Nove anos após ter sido apresentada, o Tribunal Administrativo de Lisboa vai julgar a ação interposta por José Sócrates contra o Estado português, relacionada com a Operação Marquês. O julgamento está marcado para os dias 14 e 15 de maio, segundo anunciou o antigo primeiro-ministro.
A ação deu entrada em 2017 e contesta a duração do inquérito, iniciado em 2013, por alegada violação dos prazos legais.

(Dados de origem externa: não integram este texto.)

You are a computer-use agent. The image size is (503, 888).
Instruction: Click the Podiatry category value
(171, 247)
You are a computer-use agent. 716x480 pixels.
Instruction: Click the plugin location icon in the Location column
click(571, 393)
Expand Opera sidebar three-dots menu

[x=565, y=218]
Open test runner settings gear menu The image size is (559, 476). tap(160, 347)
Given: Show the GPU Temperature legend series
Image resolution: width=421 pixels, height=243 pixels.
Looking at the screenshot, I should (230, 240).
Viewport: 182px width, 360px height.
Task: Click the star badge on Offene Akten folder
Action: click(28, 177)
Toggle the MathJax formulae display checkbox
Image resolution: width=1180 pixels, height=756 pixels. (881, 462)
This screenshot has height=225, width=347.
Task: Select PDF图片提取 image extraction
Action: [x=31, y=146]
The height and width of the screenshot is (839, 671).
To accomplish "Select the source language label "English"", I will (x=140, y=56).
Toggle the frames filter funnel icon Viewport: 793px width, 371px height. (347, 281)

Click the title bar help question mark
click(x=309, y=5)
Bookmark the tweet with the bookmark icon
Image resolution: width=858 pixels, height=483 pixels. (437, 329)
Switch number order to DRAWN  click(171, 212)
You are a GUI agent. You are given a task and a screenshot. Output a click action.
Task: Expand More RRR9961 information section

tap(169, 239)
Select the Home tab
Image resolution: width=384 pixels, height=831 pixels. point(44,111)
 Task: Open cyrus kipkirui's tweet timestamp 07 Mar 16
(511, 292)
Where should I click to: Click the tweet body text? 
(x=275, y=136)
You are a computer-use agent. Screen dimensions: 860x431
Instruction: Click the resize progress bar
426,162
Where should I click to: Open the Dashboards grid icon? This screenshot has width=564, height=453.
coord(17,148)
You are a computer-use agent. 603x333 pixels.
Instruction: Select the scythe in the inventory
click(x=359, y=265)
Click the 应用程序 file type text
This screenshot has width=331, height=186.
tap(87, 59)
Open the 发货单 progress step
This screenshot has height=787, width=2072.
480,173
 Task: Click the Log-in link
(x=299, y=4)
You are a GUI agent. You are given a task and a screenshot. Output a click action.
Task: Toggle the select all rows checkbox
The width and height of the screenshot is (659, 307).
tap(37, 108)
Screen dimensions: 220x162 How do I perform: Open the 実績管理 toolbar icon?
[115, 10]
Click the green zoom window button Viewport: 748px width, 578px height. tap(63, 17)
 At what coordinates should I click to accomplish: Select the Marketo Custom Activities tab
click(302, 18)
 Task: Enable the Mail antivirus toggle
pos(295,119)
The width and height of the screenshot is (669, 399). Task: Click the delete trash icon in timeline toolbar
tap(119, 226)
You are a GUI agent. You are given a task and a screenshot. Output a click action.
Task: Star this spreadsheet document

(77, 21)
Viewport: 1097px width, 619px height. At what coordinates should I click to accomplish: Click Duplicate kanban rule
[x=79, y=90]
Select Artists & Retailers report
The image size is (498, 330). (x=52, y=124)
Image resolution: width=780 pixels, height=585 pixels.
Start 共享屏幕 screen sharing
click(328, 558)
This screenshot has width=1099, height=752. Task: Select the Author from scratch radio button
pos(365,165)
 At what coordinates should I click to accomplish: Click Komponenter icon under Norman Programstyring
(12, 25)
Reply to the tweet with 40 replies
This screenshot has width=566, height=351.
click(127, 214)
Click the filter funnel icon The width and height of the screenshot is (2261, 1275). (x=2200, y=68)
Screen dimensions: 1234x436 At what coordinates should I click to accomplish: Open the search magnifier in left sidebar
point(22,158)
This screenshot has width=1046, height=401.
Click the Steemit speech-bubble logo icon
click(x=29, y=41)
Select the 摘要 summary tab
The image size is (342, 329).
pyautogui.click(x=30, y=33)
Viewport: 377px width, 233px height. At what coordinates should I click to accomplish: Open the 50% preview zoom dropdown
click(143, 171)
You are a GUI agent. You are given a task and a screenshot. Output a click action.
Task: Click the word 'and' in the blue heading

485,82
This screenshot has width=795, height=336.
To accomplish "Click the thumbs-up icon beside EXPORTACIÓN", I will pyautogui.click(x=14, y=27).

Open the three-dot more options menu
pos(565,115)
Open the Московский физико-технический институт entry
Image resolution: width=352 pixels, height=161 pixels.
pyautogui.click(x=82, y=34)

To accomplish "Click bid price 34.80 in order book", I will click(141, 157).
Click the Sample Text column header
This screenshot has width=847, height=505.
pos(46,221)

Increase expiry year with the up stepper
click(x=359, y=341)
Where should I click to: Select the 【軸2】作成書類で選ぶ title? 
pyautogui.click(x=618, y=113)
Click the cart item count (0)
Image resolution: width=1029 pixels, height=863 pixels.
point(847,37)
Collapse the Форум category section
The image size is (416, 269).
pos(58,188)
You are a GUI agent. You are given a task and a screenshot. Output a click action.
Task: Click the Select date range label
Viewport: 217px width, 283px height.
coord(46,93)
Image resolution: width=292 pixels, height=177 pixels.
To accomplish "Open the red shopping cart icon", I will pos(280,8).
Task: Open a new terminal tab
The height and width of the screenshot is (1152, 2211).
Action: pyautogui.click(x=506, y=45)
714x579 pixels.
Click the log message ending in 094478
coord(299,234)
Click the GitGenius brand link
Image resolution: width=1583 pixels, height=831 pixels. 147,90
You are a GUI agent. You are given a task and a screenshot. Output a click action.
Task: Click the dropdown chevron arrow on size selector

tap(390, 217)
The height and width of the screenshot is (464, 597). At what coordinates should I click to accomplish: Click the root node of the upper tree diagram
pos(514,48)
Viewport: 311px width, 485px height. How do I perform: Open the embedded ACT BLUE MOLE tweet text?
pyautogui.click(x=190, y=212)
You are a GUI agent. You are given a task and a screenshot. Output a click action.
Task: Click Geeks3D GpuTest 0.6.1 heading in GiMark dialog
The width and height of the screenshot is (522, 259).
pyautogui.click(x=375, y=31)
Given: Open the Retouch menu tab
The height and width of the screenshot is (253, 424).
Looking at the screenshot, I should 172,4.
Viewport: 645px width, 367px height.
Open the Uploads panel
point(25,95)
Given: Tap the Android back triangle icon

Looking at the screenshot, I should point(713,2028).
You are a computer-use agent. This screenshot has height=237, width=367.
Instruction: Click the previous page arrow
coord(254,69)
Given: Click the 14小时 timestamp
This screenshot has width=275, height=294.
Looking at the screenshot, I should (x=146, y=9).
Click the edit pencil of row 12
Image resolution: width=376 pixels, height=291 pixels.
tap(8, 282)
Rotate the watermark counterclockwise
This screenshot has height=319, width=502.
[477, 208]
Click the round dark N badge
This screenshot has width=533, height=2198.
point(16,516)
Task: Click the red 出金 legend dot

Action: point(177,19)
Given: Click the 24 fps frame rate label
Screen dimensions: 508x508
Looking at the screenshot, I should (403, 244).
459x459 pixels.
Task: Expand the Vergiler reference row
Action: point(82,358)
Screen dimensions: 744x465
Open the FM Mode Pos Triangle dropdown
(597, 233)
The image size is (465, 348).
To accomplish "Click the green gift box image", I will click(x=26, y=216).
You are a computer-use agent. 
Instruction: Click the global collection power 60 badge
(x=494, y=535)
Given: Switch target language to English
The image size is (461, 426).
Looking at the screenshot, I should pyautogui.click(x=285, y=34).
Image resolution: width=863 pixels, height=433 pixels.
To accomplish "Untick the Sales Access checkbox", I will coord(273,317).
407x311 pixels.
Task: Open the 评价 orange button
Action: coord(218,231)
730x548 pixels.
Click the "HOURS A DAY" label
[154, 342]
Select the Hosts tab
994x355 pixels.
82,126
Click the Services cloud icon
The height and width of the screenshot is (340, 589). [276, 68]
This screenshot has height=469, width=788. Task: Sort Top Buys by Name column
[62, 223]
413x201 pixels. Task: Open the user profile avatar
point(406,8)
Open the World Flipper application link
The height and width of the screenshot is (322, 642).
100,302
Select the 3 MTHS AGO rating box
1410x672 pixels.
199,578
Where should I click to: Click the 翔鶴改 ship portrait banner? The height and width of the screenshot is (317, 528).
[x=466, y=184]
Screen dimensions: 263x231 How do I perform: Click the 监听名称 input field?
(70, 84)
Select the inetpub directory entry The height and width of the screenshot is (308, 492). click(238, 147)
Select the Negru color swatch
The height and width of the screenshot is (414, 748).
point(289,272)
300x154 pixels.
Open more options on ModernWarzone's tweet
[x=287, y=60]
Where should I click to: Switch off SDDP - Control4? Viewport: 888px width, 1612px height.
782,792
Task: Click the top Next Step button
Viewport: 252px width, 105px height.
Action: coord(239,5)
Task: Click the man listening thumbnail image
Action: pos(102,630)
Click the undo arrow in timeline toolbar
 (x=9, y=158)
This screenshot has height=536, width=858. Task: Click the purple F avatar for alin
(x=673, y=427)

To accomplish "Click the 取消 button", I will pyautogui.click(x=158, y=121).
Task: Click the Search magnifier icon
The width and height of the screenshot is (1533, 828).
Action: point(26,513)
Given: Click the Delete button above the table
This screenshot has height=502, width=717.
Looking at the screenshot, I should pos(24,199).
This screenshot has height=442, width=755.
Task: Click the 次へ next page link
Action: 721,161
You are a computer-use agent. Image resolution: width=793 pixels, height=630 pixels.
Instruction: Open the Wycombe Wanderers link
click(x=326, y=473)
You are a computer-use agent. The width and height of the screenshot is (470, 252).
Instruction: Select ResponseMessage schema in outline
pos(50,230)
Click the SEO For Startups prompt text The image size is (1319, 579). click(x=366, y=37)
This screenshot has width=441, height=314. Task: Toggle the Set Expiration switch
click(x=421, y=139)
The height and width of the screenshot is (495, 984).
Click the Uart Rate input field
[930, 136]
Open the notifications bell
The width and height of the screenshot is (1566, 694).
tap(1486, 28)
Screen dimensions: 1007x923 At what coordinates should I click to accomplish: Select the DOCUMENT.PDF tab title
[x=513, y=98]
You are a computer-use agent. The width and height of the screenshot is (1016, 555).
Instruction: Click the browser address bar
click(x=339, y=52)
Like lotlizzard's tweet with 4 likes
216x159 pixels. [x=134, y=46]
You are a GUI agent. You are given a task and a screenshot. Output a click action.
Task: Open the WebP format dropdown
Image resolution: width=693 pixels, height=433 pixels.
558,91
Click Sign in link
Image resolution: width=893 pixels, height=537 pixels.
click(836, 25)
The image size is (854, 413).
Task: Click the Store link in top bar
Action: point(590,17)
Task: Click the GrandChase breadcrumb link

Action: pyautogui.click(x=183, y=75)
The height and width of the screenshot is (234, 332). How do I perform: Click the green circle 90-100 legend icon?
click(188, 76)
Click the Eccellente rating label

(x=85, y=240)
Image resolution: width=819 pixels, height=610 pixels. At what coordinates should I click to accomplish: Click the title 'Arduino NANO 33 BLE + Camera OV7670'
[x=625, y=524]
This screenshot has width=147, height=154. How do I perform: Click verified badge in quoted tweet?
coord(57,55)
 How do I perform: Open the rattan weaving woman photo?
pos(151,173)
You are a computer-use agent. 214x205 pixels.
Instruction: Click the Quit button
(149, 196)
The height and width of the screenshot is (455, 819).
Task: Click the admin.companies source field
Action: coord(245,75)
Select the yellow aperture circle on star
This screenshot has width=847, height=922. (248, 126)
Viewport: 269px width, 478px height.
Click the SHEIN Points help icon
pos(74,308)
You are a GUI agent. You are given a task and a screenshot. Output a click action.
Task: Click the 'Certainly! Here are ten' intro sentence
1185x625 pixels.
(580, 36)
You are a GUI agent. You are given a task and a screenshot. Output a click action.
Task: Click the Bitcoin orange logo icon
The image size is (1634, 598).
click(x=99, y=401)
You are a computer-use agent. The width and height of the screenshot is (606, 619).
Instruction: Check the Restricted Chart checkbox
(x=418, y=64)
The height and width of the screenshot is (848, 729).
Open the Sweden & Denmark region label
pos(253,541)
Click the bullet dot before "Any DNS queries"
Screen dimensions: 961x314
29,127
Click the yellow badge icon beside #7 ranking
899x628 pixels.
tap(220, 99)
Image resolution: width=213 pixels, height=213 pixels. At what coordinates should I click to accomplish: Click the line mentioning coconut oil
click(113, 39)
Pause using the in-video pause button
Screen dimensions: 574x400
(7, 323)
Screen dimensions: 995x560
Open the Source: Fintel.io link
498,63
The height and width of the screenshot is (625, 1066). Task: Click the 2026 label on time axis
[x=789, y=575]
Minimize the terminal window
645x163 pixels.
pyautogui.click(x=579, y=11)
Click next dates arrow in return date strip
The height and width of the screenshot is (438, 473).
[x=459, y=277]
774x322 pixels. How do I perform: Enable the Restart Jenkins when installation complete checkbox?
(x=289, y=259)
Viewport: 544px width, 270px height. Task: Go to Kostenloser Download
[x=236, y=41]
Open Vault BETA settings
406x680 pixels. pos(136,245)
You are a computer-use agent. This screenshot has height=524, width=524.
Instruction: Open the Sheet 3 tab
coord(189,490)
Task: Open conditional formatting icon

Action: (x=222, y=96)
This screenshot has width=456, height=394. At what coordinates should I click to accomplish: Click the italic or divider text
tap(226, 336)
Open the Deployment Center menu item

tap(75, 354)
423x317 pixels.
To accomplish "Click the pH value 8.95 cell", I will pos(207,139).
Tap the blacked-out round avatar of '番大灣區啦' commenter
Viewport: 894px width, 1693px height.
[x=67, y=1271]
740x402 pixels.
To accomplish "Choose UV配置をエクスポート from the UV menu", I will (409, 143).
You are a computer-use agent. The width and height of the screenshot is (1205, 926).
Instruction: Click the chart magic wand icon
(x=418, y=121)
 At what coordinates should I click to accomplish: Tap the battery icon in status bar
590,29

Sócrates considera que a marcação do julgamento surge na sequência da intervenção do Tribunal Europeu dos Direitos Humanos, onde apresentou queixa contra o Estado português por violação do direito a um processo equitativo.
O ex-governante sustenta que os nove anos de espera excedem o que é aceitável e configuram uma violação dos seus direitos fundamentais, acusando o Estado de tentar uma “regularização tardia”. Apesar do agendamento do julgamento, afirma que irá manter a queixa na instância europeia.
Paralelamente, o processo criminal da Operação Marquês continua a decorrer no Tribunal Central Criminal de Lisboa, com dezenas de testemunhas ainda por ouvir. Sócrates, de 68 anos, é um dos 21 arguidos e responde por vários crimes económico-financeiros, incluindo corrupção, num caso que abrange alegados factos entre 2005 e 2014.